[EXERCISE DIRECTIONS]: Count the lines in the data below that contain the string "checkbox". Reply with the number only.

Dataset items
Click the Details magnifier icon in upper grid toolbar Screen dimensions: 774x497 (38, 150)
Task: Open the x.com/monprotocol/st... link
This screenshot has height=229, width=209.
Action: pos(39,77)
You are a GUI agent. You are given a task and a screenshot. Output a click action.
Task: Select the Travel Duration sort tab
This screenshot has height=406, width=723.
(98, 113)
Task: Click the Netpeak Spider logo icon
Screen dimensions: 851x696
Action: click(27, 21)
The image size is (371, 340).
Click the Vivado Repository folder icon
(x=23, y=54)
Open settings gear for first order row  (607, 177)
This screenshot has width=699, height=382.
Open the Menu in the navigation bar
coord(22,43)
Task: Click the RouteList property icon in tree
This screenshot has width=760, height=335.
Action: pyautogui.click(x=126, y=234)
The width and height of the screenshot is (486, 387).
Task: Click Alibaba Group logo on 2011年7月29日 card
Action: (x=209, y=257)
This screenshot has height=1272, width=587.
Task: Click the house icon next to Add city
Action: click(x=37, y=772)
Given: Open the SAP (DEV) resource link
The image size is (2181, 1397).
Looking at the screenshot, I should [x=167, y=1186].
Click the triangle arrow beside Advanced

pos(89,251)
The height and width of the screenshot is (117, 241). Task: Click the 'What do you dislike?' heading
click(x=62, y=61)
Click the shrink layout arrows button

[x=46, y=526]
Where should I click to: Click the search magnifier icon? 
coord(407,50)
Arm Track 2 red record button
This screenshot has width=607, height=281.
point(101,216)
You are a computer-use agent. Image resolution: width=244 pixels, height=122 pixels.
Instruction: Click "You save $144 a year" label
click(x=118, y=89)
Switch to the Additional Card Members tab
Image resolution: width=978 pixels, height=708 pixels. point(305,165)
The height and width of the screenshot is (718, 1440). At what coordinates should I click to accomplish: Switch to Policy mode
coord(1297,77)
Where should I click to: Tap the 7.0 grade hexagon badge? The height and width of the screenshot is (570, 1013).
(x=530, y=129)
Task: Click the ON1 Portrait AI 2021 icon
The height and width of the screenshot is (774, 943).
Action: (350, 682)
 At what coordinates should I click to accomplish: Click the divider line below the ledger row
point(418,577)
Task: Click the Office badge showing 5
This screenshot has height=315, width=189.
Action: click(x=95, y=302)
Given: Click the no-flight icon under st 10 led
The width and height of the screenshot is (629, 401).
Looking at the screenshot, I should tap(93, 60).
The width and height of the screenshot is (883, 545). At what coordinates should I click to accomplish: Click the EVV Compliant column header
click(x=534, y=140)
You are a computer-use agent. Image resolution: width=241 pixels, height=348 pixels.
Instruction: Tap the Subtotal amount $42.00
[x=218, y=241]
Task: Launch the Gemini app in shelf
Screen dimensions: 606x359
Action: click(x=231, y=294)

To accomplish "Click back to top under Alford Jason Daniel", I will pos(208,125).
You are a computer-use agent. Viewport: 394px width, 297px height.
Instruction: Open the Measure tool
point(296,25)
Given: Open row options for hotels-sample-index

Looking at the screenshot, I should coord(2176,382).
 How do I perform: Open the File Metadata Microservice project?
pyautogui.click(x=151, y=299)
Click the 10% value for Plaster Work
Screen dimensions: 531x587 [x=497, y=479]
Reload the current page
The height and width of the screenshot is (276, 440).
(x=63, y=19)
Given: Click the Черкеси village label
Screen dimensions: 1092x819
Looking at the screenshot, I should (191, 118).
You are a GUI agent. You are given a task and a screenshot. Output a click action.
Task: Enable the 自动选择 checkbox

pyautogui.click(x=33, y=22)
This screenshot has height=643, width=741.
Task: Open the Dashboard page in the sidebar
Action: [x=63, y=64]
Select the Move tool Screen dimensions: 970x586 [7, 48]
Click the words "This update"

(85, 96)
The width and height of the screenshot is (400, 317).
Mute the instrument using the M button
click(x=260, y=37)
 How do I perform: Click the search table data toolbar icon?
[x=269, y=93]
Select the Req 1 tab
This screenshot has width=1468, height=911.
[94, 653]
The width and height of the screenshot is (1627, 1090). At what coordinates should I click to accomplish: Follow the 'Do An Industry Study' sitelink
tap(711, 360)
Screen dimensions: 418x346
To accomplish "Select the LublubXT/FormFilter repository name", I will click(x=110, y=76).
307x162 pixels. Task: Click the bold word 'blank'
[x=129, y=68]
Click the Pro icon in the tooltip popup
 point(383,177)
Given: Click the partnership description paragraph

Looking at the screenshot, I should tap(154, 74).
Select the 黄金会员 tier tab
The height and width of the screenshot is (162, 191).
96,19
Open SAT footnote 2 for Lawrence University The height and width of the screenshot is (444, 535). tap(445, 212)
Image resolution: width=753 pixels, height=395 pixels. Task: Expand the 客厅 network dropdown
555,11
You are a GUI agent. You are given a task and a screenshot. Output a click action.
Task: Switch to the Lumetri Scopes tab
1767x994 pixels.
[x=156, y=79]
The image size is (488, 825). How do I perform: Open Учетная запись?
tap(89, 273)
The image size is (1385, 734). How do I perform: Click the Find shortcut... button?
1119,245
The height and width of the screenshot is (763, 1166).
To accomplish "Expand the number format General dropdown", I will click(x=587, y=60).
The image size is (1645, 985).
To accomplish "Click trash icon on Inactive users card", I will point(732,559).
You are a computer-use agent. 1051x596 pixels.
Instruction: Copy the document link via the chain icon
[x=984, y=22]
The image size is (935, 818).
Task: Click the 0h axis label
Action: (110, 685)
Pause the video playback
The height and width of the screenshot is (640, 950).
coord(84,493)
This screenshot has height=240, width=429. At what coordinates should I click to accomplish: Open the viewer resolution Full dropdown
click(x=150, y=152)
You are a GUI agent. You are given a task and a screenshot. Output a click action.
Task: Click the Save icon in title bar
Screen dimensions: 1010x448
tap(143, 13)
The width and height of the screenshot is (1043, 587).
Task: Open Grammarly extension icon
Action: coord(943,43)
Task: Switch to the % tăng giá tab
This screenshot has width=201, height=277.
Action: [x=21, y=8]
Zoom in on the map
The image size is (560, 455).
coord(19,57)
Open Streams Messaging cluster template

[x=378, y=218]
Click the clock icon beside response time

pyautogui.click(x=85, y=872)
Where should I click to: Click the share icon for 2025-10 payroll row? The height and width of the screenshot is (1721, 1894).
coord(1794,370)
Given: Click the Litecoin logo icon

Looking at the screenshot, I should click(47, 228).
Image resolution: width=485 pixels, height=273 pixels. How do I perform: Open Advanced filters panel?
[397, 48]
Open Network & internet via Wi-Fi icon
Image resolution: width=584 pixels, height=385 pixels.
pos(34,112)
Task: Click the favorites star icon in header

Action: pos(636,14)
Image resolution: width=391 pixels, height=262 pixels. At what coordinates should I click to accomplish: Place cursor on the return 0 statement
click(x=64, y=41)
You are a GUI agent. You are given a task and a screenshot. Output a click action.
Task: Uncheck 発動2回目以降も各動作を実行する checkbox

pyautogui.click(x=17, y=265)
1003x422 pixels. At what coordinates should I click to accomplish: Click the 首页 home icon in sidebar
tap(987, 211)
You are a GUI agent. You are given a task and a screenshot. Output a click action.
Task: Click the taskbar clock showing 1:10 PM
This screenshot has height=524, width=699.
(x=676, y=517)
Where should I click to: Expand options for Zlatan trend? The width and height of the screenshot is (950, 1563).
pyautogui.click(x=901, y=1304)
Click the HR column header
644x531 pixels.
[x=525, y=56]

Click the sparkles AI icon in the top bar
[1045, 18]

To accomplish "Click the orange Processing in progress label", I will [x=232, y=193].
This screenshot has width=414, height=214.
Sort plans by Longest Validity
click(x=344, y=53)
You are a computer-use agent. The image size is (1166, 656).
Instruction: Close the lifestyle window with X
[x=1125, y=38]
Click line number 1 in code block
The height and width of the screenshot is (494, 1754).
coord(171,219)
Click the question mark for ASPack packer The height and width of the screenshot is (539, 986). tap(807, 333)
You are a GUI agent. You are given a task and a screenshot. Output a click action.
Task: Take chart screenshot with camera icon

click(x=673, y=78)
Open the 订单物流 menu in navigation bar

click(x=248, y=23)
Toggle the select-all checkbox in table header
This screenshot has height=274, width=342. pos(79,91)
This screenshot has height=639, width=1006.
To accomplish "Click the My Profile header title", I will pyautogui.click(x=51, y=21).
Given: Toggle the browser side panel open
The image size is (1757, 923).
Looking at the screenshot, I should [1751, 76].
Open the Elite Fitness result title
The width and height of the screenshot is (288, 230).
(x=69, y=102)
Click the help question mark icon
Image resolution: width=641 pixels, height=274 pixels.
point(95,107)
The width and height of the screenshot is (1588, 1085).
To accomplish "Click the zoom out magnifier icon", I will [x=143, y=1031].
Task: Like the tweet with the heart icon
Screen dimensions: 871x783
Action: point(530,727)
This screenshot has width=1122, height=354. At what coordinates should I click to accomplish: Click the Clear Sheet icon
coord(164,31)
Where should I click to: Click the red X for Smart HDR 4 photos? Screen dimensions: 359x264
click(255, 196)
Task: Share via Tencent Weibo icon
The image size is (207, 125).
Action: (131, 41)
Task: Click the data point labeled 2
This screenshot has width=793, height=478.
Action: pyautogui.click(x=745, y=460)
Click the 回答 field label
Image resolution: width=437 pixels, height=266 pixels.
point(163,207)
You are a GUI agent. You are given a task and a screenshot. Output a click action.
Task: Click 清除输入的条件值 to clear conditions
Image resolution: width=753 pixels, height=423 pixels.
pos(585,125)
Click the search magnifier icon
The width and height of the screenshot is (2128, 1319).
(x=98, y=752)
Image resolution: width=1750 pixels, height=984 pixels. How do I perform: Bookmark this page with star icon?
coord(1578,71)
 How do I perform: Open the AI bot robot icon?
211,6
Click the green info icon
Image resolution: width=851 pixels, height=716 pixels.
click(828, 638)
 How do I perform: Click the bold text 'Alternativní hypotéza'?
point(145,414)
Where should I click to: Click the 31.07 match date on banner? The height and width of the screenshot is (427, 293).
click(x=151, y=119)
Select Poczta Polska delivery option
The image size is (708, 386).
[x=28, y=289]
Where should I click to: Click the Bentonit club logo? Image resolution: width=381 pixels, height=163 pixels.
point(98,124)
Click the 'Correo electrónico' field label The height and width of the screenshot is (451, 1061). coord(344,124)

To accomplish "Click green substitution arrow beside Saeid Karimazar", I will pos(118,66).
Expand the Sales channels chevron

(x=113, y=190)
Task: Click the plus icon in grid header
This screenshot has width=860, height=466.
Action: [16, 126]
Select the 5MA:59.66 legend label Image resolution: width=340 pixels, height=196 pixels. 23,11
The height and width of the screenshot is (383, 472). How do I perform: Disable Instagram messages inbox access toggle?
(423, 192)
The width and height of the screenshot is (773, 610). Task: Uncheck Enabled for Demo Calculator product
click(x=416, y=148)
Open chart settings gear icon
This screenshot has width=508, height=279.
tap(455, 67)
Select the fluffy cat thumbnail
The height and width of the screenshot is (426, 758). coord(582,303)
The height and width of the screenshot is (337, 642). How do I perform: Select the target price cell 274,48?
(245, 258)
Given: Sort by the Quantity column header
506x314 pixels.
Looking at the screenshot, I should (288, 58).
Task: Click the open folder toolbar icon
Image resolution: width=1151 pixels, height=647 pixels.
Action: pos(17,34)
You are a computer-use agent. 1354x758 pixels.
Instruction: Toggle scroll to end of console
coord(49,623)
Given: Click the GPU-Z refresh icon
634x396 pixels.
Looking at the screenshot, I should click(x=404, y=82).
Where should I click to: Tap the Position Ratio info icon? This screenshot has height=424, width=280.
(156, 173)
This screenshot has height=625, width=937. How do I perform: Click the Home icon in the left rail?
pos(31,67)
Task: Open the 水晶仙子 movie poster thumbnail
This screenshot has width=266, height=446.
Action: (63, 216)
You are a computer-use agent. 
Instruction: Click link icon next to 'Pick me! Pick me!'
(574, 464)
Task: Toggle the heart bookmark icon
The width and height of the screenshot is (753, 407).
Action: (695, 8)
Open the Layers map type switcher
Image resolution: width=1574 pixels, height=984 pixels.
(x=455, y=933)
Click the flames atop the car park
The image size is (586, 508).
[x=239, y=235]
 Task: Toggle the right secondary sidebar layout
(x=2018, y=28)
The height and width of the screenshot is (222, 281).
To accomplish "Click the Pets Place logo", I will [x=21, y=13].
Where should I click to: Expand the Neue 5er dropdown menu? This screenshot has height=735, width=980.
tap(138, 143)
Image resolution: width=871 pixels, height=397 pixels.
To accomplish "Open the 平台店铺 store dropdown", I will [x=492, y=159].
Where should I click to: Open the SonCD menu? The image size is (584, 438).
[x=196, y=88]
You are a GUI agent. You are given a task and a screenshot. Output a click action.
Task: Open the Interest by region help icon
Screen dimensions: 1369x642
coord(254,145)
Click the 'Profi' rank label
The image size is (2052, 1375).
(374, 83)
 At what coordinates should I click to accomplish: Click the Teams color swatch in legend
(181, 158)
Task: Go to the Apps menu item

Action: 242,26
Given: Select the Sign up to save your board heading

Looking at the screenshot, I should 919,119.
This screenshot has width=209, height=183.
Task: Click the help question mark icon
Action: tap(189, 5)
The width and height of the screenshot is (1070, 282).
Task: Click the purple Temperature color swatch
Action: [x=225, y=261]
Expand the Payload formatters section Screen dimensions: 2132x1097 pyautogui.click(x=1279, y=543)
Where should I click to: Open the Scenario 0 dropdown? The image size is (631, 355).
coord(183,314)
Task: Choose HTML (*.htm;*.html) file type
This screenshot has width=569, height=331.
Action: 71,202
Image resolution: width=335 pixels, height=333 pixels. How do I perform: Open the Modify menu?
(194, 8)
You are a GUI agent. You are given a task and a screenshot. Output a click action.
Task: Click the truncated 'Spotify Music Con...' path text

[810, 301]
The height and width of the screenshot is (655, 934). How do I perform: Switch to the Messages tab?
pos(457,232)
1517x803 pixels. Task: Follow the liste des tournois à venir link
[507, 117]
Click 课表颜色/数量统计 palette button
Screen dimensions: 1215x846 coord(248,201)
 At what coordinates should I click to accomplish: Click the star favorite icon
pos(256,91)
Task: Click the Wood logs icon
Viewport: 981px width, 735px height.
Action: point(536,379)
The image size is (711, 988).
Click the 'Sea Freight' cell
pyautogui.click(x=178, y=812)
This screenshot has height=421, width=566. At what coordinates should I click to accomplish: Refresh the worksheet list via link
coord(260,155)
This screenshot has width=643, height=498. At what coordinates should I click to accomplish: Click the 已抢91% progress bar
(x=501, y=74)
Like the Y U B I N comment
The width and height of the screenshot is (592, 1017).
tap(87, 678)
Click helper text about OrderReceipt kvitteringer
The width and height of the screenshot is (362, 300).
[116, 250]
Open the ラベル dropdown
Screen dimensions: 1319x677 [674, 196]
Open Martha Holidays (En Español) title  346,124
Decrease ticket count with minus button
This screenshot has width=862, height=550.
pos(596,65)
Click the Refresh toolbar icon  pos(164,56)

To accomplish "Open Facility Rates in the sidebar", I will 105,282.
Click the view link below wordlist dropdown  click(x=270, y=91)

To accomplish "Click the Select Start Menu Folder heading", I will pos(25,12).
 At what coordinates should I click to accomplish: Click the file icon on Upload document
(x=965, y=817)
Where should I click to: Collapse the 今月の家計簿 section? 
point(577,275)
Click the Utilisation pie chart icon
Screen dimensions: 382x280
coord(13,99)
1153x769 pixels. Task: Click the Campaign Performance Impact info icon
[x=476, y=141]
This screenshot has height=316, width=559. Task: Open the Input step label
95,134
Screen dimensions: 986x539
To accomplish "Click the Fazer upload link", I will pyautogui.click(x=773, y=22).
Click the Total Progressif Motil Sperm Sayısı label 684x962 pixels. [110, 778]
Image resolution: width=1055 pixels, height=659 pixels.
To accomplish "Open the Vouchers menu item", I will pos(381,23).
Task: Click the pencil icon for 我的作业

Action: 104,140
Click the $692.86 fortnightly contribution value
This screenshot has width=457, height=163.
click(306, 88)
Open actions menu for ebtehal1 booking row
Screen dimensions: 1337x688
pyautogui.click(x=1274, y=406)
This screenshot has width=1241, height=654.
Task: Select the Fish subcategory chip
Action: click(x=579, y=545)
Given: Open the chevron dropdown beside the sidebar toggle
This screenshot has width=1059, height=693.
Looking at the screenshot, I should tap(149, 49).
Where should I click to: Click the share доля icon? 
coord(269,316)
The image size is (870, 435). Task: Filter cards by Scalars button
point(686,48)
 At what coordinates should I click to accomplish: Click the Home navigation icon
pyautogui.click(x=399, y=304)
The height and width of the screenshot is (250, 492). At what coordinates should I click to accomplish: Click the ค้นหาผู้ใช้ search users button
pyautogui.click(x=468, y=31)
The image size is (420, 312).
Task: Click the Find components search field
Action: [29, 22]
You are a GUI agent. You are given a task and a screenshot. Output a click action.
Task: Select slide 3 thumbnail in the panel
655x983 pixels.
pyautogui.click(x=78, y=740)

[EXERCISE ANSWER]: 3